Inspiration

Back in college, for my NEA (Non-Exam Assessment) I was researching ideas that I can base my project on and stumbled across John Conway's Game of Life which is a simulation of how 'cells' interact with neighbours and what can happen depending on the number of neighbours. I was interested in this however, I decided to do another idea instead as I found that more interesting and it fell within the requirements of the NEA criteria. This hackathon, is to revisit the Game of Life and create a functioning simulation in WinForms.

What it does

It is a simulation that contains a grid of cells.
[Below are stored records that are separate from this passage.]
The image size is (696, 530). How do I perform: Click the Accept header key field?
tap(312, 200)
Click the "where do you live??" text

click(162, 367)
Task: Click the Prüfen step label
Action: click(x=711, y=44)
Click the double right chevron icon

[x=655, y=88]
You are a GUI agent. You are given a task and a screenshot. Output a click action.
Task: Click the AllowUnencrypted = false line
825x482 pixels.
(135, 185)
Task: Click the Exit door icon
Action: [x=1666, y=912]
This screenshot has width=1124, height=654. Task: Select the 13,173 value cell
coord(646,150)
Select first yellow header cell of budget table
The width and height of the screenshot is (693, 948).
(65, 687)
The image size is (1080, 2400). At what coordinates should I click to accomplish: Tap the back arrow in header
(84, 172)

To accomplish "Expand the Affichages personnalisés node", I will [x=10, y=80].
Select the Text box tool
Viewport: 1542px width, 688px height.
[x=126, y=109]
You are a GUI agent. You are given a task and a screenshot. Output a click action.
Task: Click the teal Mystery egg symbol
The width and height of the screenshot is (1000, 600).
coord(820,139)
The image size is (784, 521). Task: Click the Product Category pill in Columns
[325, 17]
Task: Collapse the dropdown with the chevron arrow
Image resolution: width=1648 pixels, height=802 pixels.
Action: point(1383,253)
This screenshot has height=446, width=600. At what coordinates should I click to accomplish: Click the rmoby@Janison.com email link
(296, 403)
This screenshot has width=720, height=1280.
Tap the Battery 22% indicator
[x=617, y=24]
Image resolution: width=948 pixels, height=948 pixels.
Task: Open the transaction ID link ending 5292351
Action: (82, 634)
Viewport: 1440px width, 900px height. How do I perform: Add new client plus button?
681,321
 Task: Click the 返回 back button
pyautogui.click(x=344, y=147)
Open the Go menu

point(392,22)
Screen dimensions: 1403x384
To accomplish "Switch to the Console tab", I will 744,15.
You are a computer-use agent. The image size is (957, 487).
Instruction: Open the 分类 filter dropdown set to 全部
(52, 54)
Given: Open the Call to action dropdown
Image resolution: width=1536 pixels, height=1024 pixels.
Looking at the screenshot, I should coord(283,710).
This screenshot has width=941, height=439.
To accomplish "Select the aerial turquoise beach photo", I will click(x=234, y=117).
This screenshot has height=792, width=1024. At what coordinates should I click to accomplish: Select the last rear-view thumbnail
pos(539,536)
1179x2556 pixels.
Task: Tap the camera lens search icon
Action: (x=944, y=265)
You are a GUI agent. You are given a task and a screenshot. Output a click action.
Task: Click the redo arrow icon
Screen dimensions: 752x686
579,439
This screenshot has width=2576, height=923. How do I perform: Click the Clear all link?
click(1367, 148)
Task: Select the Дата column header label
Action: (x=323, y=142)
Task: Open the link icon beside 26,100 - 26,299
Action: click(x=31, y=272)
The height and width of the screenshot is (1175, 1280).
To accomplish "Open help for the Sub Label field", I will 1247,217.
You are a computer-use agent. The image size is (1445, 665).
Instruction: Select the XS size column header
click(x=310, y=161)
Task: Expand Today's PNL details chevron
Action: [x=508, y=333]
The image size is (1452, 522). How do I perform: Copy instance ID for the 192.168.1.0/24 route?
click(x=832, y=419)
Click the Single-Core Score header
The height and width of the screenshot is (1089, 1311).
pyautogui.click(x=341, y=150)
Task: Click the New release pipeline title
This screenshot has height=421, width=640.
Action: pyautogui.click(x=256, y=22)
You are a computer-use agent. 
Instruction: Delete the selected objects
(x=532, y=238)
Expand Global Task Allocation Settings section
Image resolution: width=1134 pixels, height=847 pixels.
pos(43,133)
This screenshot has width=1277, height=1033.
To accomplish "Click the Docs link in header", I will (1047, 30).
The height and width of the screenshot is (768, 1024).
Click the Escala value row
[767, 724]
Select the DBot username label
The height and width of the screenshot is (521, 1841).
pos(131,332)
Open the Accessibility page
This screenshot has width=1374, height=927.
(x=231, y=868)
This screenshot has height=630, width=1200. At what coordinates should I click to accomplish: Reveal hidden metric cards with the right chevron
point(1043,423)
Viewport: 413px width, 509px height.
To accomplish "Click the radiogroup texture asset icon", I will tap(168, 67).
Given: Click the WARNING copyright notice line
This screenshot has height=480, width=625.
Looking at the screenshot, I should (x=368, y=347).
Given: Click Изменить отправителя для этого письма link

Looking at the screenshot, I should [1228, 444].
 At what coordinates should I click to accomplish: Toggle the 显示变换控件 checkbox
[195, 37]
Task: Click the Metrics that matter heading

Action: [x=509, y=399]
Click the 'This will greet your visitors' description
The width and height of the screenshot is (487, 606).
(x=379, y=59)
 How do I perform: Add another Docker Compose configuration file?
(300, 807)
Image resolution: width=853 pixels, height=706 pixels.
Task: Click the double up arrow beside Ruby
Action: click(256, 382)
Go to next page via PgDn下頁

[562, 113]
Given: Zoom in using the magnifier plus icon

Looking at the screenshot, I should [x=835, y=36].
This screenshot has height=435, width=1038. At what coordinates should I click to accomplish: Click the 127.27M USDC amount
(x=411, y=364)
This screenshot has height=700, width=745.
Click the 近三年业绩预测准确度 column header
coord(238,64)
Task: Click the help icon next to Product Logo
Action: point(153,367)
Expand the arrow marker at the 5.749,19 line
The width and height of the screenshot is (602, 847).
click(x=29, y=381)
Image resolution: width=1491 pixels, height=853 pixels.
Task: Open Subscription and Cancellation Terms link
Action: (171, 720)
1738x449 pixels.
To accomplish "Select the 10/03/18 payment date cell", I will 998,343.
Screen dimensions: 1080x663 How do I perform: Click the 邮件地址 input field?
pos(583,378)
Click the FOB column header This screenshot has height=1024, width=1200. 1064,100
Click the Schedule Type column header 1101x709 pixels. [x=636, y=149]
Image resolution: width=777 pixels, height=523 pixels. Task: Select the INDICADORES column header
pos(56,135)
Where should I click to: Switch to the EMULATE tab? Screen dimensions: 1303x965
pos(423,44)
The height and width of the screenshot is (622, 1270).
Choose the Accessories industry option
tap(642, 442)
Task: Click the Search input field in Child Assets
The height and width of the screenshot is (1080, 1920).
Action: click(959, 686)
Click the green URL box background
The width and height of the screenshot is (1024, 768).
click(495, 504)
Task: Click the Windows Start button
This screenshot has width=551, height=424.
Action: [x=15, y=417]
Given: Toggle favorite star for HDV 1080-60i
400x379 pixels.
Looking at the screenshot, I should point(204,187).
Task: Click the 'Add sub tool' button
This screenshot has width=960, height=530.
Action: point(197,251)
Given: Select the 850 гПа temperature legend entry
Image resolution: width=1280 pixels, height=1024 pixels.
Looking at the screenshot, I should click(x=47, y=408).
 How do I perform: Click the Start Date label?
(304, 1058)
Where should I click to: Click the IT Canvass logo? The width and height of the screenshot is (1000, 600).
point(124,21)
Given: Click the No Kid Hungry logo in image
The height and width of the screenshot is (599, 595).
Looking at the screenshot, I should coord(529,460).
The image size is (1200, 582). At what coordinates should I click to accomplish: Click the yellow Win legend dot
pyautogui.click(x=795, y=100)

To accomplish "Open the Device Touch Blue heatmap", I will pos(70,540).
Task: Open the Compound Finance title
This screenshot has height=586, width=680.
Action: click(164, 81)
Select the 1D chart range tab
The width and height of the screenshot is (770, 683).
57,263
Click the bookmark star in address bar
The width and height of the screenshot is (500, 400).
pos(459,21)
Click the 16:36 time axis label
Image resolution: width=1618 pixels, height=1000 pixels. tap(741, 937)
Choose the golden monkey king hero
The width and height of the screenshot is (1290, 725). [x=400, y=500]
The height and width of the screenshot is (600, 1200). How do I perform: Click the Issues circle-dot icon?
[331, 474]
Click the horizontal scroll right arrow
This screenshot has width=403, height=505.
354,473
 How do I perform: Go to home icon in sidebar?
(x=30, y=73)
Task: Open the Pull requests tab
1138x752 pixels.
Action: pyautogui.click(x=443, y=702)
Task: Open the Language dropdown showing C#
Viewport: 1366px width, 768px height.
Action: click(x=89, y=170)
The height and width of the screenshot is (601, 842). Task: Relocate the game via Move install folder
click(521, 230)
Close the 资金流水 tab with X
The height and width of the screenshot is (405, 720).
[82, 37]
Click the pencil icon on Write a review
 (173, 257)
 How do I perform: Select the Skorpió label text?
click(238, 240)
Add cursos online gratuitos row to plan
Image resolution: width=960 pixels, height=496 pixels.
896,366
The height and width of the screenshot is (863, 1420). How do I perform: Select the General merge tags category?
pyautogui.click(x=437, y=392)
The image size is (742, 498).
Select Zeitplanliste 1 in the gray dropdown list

Each cell has either two states they can be in, alive (light blue) or dead (dark blue) and this depends on 4 criteria when it comes to interactions with its neighbours:

  1. Any live cell with 2 or 3 neighbours (adjacent cells) more to the next generation
  2. Any live cell with fewer than 2 or greater than 3 neighbours becomes a dead cell.
  3. Both live and dead cells with stay in the same state in the next generation.

How we built it

Understood the rules of this zero-player game and create a GUI that can display the code through the use of WinForms.

Challenges I ran into

One of the main challenges was coding in a language that I haven't used in a while so getting used to the syntax again was an issue, but since Java is similar to C# in some aspects. I got there eventually. Another issue was that deciding to do a hackathon solo meant the workload increased.

Accomplishments that I'm proud of

It works!!!

What we learned

-Understanding new features of C# and WinForms. -Using more short-handed methods of writing code.

What's next for Game of Life

Making the code run more efficiently and removing the 'janky' code. Implement more features into the code such as pre-sets for patterns and different conditions that the cells can interact with.